Financial managers prepare reports, oversee accounting functions, plan investment strategies and direct cash management functions. They also are involved in branch management functions at banks and other financial institutions.

Accuracy



                             A company’s financial manager ensures that all financial publications accurately and fairly reflect the financial condition of the company. Accounting errors and financial fraud, such as what was seen in the cases of Enron and World Com, damage the interests of shareholders, employees and affect confidence in the financial system.


Transparency



                       Financial documents reflect a company's performance relative to its peers, and its internal strengths and weaknesses. Regulatory agencies require publicly traded companies to submit periodic financial statements and make full disclosures of material information. A change in the senior executive ranks, buyout offers, loss or win of a major contract and new product launches are examples of material information.

Timeliness


               Timely financial information is just as important as accurate and transparent information. Management, investors and other stakeholders require timely information to make the right decisions. Many cases exist of a publicly traded company's stock reacting sharply and negatively to negative earnings surprises or unpleasant product-related news.


Integrity


                        Financial managers should strive for unimpeachable integrity. Customers, shareholders and employees should be able to trust a financial manager's words. Managers should not allow prejudice, bias and conflicts of interest to influence their actions. Managers should disclose real or apparent conflicts of interest, such as an investment position in a stock or an ownership interest in one of the bidding companies for a procurement contract.

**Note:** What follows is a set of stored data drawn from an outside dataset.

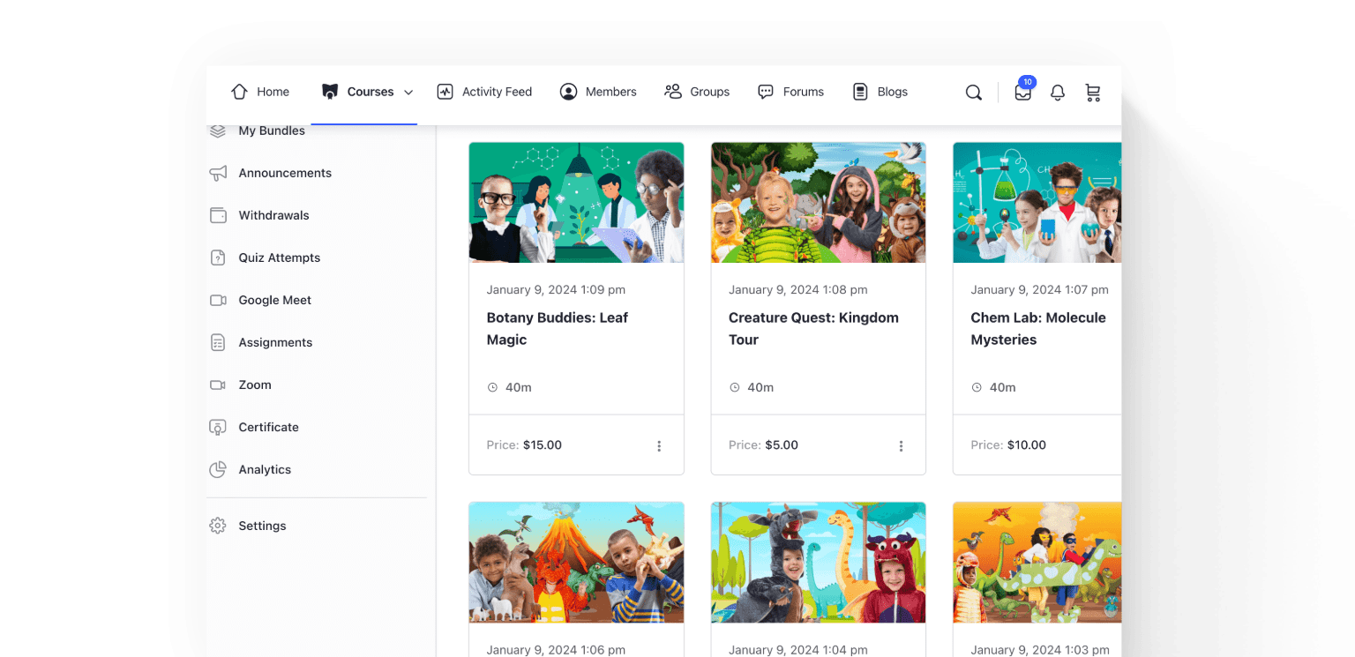Click the Analytics pie chart icon

point(218,469)
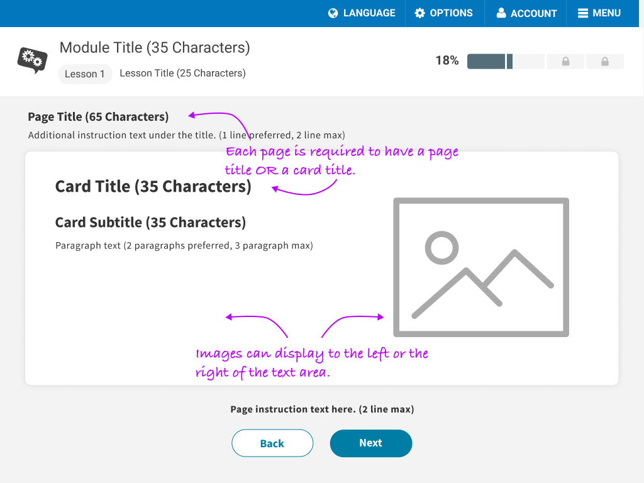644x483 pixels.
Task: Click the gear icon beside Options
Action: (x=420, y=13)
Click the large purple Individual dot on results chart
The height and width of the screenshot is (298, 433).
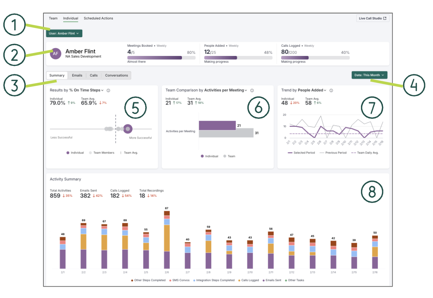pyautogui.click(x=128, y=129)
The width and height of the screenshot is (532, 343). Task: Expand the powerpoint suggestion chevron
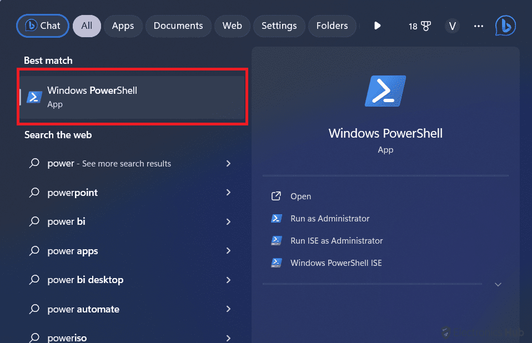pos(228,193)
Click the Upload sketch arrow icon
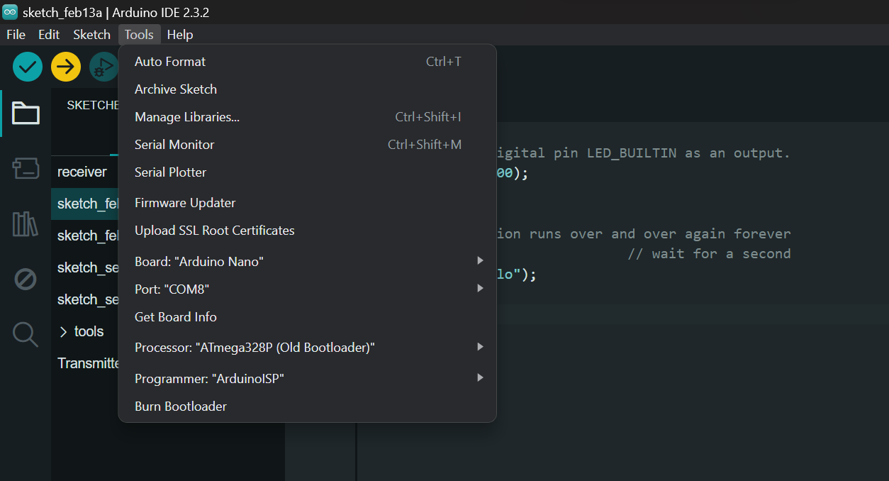This screenshot has width=889, height=481. (65, 66)
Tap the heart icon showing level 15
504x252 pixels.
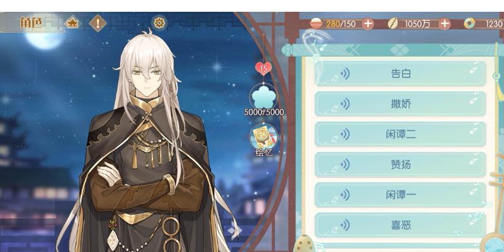pos(263,68)
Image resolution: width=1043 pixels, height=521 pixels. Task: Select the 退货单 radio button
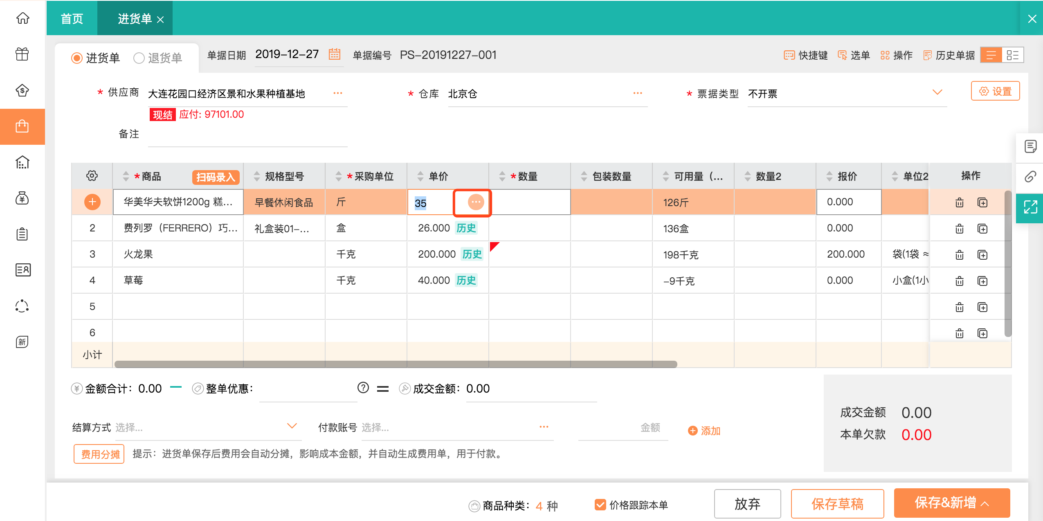pos(140,56)
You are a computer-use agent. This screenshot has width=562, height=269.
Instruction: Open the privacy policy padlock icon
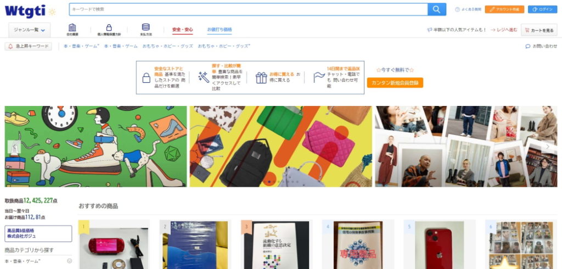(109, 27)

UNETHICAL ISSUES FACED BY FINANCIAL MANAGERS  



The unethical practices in accounting are more in proprietary, partnership and private limited companies. It is at lower levels in public limited companies and MNCs.


 Some of the unethical practices in financing and accounting        are as under:


i. Deliberate abnormal delays in payments to (a) Vendors, (b) Dealers commissions and promotion costs.

ii. Delays in paying wages, interest to financiers, incentive, bonus to employees.
iii. Holding up bills of vendors on silly reasons and ultimately buying from others to avoid payment to earlier vendors.
iv. Not prompt in statutory payments of ESI, PF, Sales Tax and Excise Duties.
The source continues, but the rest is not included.